The number of insurance-related patents filed worldwide increased from 657 in 2016 to 917 in 2017 – a year-on-year increase of 40%.
London-headquartered law firm RPC, which compiled the statistics, said insurers’ drive to adopt new technologies was responsible for the increased annual patent filings that have jumped by 116% since 2013, when 435 were filed.
Paul Joseph, a partner at RPC said: “The rising number of insurtech patents shows just how important technology now is to insurers in increasing efficiency, delivering a better user experience and developing brand new products.”
The most frequent filers of insurance-related patents last year included US providers Allstate Insurance and State Farm, which filed 35 and 34 insurance patents respectively.
Hartford Fire Insurance Company came third with 26 insurtech patents in 2017. Ping An Insurance of China was fourth with 23 insurtech patents, while Swiss Re’s 12 patents ranked it fifth.
Other active filers of insurtech patents outside of traditional insurers include Alibaba, the Chinese e-commerce giant, which filed eight patents last year.
Pricing and telematics
A total of 22% (199) of insurance patents filed in 2017 related to pricing, as businesses looked for new ways to make pricing premiums and determining risk more accurate and efficient.
Telematics, where technology monitors driver behaviour, with data used to create risk-based products in the motor insurance sector, was a key area of focus.
Some 78 telematics-related patents were filed in 2017, up from 56 the previous year, a 40% rise.
RPC noted the industry is embracing artificial intelligence (AI), too, with patents related to machine learning increasing to 100 in 2017, up from 73 the previous year – and a jump of 37%.
Peer to peer-related (P2P) insurance patents also increased to 62 in 2017 from 52 in 2016.
P2P insurance is where a group of individual policyholders can pool their premiums together to insure against a risk, typically via an online marketplace, helping to cut costs by reducing overheads and inefficiencies.
RPC said insurers and brokers have significant opportunities to carve out competitive advantage through technology as the shift to automated processing has been slower in some parts of the insurance industry, than in many other areas of financial services.

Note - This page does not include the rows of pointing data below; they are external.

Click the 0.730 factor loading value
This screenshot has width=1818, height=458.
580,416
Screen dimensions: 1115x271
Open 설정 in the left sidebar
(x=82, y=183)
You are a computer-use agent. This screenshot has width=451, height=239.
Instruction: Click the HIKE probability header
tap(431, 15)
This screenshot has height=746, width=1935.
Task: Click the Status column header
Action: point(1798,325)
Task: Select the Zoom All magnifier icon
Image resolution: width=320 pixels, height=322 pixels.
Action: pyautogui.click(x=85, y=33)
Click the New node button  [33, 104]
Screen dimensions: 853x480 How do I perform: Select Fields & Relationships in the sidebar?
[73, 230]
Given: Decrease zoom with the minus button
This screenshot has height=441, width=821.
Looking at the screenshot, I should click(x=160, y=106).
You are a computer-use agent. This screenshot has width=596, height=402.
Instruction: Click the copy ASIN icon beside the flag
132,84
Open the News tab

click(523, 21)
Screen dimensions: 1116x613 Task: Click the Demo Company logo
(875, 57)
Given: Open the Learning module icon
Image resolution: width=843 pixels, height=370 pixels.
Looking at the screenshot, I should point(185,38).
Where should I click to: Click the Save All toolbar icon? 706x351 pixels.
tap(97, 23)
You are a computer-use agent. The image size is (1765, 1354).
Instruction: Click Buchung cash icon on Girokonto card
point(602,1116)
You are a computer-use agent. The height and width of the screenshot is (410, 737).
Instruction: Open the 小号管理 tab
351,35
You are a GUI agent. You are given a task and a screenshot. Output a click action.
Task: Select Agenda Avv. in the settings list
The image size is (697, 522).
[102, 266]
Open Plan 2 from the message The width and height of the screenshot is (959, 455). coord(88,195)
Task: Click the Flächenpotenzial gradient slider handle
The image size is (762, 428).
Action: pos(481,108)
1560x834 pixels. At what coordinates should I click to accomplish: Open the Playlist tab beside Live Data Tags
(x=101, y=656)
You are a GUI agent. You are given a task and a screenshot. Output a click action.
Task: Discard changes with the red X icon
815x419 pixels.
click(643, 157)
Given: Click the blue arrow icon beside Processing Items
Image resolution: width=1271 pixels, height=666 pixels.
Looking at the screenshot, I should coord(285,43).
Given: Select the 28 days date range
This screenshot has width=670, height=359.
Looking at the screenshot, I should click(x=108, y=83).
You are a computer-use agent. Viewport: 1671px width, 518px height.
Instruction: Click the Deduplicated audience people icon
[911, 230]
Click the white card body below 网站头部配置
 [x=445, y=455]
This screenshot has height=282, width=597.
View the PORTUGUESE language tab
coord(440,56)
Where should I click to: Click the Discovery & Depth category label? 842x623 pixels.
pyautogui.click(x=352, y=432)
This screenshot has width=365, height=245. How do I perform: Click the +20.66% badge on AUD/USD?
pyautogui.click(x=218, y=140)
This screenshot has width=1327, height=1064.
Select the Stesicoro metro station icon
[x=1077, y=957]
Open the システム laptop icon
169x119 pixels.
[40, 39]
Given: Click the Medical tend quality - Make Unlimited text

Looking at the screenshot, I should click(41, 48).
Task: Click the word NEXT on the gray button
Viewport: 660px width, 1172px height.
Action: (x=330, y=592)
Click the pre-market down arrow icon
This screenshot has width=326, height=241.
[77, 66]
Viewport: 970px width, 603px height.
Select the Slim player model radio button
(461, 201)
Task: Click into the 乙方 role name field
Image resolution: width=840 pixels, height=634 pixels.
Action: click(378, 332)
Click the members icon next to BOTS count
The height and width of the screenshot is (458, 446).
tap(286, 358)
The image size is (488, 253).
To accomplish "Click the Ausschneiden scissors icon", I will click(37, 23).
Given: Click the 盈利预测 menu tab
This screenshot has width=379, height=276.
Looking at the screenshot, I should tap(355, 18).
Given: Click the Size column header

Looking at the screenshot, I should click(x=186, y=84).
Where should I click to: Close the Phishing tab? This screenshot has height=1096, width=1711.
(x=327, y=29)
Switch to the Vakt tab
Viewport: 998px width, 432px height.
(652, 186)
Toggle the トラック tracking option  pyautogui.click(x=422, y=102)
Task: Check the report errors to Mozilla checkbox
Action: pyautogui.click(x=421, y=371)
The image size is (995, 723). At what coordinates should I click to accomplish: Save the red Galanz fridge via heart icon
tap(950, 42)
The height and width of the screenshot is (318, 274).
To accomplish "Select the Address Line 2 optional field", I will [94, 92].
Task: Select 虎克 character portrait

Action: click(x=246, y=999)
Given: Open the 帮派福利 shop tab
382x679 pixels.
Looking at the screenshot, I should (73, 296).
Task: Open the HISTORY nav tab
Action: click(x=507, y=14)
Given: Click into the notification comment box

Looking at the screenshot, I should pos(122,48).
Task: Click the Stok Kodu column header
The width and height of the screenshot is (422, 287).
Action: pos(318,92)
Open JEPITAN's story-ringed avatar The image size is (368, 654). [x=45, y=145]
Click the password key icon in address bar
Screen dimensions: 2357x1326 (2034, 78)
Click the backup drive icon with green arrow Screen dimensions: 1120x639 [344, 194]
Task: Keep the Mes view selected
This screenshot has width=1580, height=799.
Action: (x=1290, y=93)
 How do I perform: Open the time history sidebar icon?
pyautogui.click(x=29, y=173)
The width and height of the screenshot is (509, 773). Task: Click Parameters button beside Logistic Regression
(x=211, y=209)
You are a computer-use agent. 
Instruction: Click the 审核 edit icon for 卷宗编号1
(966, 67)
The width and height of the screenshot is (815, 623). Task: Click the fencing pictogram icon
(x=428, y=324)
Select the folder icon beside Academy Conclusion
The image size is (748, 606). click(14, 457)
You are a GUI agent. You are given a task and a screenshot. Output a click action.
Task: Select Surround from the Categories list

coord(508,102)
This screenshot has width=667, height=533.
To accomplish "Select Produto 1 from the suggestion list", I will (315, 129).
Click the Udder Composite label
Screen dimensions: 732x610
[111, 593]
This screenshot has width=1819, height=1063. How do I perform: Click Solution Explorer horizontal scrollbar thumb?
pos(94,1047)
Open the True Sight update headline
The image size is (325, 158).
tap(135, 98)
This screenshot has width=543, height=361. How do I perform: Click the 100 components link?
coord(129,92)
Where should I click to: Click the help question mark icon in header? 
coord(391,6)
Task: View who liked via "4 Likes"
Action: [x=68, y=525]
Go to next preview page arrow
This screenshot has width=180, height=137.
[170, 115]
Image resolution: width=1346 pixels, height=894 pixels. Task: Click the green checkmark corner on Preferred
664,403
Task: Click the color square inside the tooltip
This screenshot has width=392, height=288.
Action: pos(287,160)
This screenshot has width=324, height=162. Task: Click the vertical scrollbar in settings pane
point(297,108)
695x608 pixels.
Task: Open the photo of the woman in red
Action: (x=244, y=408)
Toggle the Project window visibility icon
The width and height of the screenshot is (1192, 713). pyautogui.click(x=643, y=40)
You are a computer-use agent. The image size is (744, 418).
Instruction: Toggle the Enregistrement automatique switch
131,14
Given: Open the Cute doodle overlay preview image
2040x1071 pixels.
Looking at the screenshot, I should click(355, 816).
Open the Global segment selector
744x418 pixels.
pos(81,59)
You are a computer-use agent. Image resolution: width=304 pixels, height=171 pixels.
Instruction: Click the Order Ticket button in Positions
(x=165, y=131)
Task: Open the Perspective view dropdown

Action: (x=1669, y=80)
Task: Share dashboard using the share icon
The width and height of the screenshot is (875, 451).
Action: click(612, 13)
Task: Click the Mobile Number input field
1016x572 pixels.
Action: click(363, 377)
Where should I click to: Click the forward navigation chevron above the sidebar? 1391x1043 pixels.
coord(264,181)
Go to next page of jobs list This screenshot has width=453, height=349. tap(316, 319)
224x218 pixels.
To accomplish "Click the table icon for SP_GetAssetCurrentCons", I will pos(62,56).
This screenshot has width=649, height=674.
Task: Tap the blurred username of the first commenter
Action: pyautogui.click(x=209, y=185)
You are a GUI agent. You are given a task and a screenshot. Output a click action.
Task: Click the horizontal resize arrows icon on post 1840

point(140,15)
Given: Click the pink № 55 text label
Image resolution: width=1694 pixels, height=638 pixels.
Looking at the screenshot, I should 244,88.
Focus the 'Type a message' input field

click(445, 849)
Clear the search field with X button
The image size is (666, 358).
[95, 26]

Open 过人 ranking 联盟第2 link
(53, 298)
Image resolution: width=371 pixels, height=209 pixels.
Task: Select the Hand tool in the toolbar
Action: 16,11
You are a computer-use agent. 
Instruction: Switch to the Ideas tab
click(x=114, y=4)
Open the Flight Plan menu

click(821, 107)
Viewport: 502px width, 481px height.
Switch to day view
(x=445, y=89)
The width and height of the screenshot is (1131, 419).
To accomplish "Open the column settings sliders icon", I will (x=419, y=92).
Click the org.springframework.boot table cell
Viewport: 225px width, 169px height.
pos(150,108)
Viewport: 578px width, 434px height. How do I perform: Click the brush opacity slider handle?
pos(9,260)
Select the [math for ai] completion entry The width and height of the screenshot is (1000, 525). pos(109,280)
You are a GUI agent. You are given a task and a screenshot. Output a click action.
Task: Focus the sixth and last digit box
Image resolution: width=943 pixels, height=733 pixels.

RPC’s Joseph said whether insurers are engaging in proprietary R&D or collaborating with smaller players, protecting intellectual property (IP) rights by securing patents is also essential to secure first mover advantage and stay ahead of the competition.
The trends highlighted in RPC’s insurtech patent data come after research published by Willis Towers Watson (WTW) in September said the number of insurtech financing transactions reached a record high in Q2 2018.
However, WTW said total investment in the space fell by 20% compared to the previous quarter.
WTW attributed the funding decrease to a lack of "high dollar" transactions in the quarter.